Exercise brief: Of the entries below, restate word for word only the section that runs from the line with "This screenshot has width=480, height=571." to the line with "has width=1278, height=577.", counting both ends.

Exercise input section start

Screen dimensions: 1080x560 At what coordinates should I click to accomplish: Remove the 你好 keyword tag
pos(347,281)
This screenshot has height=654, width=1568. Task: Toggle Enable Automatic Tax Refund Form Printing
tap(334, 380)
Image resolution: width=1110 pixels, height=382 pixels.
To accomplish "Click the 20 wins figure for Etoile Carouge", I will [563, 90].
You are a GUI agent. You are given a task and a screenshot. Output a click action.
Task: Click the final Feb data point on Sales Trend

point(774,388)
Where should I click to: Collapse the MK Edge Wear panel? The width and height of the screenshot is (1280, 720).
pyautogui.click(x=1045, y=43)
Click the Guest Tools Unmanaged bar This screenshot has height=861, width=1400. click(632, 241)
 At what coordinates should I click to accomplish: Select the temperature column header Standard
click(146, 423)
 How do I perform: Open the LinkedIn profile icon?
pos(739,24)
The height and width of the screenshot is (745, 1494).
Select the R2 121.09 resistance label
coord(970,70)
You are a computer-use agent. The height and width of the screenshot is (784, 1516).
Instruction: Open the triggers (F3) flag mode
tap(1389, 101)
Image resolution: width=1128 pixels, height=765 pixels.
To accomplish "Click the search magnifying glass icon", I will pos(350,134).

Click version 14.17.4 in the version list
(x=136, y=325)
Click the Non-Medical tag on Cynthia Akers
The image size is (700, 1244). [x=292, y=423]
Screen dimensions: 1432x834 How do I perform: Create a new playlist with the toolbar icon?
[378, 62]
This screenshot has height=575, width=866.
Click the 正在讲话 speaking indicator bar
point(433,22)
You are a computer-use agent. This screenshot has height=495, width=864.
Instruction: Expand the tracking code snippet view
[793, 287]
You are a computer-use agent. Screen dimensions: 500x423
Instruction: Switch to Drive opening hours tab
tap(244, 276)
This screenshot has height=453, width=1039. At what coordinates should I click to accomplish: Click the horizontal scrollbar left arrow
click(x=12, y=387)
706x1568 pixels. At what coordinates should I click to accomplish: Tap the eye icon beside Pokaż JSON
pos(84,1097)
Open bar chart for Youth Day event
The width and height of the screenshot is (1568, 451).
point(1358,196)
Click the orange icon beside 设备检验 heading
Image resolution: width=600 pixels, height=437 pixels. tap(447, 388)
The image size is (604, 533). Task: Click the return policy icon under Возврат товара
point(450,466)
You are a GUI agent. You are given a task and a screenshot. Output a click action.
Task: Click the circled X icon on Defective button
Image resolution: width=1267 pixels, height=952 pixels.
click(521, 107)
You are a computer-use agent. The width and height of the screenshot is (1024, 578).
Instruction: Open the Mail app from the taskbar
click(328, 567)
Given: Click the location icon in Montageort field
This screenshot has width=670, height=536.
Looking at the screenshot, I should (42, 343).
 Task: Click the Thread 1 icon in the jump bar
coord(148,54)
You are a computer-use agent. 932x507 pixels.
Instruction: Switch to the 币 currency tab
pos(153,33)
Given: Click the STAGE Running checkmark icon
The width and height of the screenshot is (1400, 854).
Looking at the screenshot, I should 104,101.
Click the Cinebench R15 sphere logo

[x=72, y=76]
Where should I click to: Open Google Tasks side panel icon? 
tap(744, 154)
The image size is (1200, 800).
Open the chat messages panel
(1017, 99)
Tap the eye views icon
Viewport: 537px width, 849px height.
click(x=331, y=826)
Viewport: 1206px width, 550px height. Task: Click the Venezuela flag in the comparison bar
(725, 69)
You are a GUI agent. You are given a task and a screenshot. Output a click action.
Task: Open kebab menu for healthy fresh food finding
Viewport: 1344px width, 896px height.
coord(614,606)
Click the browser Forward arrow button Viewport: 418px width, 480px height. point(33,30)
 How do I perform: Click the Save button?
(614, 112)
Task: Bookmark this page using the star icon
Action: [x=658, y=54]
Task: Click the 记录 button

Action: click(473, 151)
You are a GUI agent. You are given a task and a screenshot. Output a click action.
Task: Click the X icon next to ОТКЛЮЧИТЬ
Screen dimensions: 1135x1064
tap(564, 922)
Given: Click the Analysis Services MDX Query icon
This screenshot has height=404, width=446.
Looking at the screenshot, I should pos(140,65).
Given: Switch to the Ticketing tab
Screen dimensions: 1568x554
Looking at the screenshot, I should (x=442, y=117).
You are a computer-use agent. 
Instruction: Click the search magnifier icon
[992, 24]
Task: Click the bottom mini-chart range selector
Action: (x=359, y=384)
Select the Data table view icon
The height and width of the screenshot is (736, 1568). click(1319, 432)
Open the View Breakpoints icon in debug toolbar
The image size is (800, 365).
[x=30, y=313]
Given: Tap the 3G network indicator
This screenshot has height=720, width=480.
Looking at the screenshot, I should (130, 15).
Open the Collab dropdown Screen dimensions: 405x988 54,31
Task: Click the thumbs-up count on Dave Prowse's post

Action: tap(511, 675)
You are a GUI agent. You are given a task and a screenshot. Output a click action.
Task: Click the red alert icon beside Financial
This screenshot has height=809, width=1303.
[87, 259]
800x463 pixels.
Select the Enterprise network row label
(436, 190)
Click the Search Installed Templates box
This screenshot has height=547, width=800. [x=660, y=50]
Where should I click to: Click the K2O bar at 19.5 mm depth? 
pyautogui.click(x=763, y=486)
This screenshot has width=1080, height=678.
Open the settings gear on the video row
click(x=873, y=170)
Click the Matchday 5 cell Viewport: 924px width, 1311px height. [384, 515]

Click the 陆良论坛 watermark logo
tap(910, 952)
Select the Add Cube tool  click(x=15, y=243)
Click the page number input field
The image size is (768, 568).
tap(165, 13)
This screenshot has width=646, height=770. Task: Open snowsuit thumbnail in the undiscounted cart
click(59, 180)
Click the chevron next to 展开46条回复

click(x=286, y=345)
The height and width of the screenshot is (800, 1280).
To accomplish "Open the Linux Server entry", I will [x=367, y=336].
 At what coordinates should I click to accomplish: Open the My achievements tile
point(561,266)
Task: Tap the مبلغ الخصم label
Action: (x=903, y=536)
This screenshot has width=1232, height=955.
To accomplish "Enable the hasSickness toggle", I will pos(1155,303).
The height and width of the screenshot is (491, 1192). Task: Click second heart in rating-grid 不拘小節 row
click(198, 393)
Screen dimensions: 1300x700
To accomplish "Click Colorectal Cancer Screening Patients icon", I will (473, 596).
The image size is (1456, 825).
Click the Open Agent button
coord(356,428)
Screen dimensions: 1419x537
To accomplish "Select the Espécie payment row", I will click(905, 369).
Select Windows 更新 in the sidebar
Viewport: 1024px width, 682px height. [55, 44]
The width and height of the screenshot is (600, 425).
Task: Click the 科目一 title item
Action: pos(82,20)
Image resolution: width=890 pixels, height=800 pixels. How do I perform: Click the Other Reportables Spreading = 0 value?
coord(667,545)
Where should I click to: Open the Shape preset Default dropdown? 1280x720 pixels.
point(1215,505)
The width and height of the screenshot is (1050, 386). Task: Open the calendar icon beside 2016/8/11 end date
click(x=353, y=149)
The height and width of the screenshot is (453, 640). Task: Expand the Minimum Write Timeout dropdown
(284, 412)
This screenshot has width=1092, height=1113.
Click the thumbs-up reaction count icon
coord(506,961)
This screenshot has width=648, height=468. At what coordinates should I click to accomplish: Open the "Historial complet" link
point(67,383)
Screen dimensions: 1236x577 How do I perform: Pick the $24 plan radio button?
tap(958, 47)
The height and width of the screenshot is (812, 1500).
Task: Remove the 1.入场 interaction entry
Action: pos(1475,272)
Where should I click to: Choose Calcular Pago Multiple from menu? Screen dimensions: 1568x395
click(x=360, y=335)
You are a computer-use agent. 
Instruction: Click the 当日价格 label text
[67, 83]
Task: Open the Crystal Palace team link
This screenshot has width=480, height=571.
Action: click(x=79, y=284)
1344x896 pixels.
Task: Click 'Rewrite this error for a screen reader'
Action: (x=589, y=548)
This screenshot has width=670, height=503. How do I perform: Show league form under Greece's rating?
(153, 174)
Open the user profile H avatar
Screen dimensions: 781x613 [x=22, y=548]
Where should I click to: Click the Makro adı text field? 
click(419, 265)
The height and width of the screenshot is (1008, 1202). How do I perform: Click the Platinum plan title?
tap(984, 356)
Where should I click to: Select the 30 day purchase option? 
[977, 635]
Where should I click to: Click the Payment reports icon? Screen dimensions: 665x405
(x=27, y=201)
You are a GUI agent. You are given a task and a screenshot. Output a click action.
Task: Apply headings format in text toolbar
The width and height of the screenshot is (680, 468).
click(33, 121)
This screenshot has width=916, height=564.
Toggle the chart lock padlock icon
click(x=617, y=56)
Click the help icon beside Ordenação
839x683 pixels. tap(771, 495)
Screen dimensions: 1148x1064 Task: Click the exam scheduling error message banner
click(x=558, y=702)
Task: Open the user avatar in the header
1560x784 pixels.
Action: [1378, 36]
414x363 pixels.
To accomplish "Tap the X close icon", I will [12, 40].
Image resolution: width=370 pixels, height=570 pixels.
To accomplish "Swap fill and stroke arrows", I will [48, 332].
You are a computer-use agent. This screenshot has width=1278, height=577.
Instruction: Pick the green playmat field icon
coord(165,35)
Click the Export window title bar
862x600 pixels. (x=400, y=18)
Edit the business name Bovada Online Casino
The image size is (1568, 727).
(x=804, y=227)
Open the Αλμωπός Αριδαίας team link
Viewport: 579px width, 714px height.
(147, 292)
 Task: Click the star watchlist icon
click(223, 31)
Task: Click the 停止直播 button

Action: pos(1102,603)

Exercise input section end

Response to this exercise:
This screenshot has width=480, height=571.
Action: click(x=79, y=284)
1344x896 pixels.
Task: Click 'Rewrite this error for a screen reader'
Action: (x=589, y=548)
This screenshot has width=670, height=503. How do I perform: Show league form under Greece's rating?
(153, 174)
Open the user profile H avatar
Screen dimensions: 781x613 [x=22, y=548]
Where should I click to: Click the Makro adı text field? 
click(419, 265)
The height and width of the screenshot is (1008, 1202). How do I perform: Click the Platinum plan title?
tap(984, 356)
Where should I click to: Select the 30 day purchase option? 
[977, 635]
Where should I click to: Click the Payment reports icon? Screen dimensions: 665x405
(x=27, y=201)
You are a GUI agent. You are given a task and a screenshot. Output a click action.
Task: Apply headings format in text toolbar
The width and height of the screenshot is (680, 468).
click(33, 121)
This screenshot has width=916, height=564.
Toggle the chart lock padlock icon
click(x=617, y=56)
Click the help icon beside Ordenação
839x683 pixels. tap(771, 495)
Screen dimensions: 1148x1064 Task: Click the exam scheduling error message banner
click(x=558, y=702)
Task: Open the user avatar in the header
1560x784 pixels.
Action: [1378, 36]
414x363 pixels.
To accomplish "Tap the X close icon", I will [12, 40].
Image resolution: width=370 pixels, height=570 pixels.
To accomplish "Swap fill and stroke arrows", I will [48, 332].
You are a computer-use agent. This screenshot has width=1278, height=577.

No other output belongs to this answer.